DATASET ::

>>

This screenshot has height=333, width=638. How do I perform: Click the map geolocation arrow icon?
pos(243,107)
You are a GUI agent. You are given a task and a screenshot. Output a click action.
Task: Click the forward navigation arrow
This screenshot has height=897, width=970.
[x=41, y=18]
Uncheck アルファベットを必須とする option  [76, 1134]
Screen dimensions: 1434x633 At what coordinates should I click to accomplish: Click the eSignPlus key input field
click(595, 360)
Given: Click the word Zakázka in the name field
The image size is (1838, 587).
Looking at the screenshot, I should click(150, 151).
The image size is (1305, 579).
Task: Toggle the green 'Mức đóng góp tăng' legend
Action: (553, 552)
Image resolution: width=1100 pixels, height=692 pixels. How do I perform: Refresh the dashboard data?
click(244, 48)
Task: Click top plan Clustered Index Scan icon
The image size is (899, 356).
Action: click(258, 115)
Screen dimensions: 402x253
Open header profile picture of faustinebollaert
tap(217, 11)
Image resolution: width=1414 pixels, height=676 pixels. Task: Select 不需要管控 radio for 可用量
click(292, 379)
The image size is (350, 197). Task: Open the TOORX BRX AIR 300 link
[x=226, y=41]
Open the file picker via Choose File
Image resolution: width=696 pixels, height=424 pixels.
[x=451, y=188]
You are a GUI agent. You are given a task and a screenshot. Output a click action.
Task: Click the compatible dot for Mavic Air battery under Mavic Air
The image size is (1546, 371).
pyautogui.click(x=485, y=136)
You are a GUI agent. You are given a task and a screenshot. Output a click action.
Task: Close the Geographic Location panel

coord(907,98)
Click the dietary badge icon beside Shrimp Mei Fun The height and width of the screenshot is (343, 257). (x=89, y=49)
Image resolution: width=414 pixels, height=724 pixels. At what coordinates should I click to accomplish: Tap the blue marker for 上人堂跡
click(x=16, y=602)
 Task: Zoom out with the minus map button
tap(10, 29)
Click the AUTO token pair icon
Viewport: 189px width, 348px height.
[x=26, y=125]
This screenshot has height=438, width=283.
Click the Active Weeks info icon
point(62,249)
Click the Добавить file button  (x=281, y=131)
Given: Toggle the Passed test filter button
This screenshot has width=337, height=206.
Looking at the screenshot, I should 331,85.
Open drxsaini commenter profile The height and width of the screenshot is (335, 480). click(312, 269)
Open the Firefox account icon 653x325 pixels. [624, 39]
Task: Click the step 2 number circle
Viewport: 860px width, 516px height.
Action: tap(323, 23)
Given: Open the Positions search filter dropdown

<<

WHAT NEEDS TO BE DONE :: Each line above should be copied exactly, with no line missing.

RESPONSE TO THIS EXERCISE ::
This screenshot has height=333, width=638. How do I perform: Click the map geolocation arrow icon?
pos(243,107)
You are a GUI agent. You are given a task and a screenshot. Output a click action.
Task: Click the forward navigation arrow
This screenshot has height=897, width=970.
[x=41, y=18]
Uncheck アルファベットを必須とする option  [76, 1134]
Screen dimensions: 1434x633 At what coordinates should I click to accomplish: Click the eSignPlus key input field
click(595, 360)
Given: Click the word Zakázka in the name field
The image size is (1838, 587).
Looking at the screenshot, I should click(150, 151).
The image size is (1305, 579).
Task: Toggle the green 'Mức đóng góp tăng' legend
Action: (553, 552)
Image resolution: width=1100 pixels, height=692 pixels. How do I perform: Refresh the dashboard data?
click(244, 48)
Task: Click top plan Clustered Index Scan icon
The image size is (899, 356).
Action: click(258, 115)
Screen dimensions: 402x253
Open header profile picture of faustinebollaert
tap(217, 11)
Image resolution: width=1414 pixels, height=676 pixels. Task: Select 不需要管控 radio for 可用量
click(292, 379)
The image size is (350, 197). Task: Open the TOORX BRX AIR 300 link
[x=226, y=41]
Open the file picker via Choose File
Image resolution: width=696 pixels, height=424 pixels.
[x=451, y=188]
You are a GUI agent. You are given a task and a screenshot. Output a click action.
Task: Click the compatible dot for Mavic Air battery under Mavic Air
The image size is (1546, 371).
pyautogui.click(x=485, y=136)
You are a GUI agent. You are given a task and a screenshot. Output a click action.
Task: Close the Geographic Location panel

coord(907,98)
Click the dietary badge icon beside Shrimp Mei Fun The height and width of the screenshot is (343, 257). (x=89, y=49)
Image resolution: width=414 pixels, height=724 pixels. At what coordinates should I click to accomplish: Tap the blue marker for 上人堂跡
click(x=16, y=602)
 Task: Zoom out with the minus map button
tap(10, 29)
Click the AUTO token pair icon
Viewport: 189px width, 348px height.
[x=26, y=125]
This screenshot has height=438, width=283.
Click the Active Weeks info icon
point(62,249)
Click the Добавить file button  (x=281, y=131)
Given: Toggle the Passed test filter button
This screenshot has width=337, height=206.
Looking at the screenshot, I should 331,85.
Open drxsaini commenter profile The height and width of the screenshot is (335, 480). click(312, 269)
Open the Firefox account icon 653x325 pixels. [624, 39]
Task: Click the step 2 number circle
Viewport: 860px width, 516px height.
Action: tap(323, 23)
Given: Open the Positions search filter dropdown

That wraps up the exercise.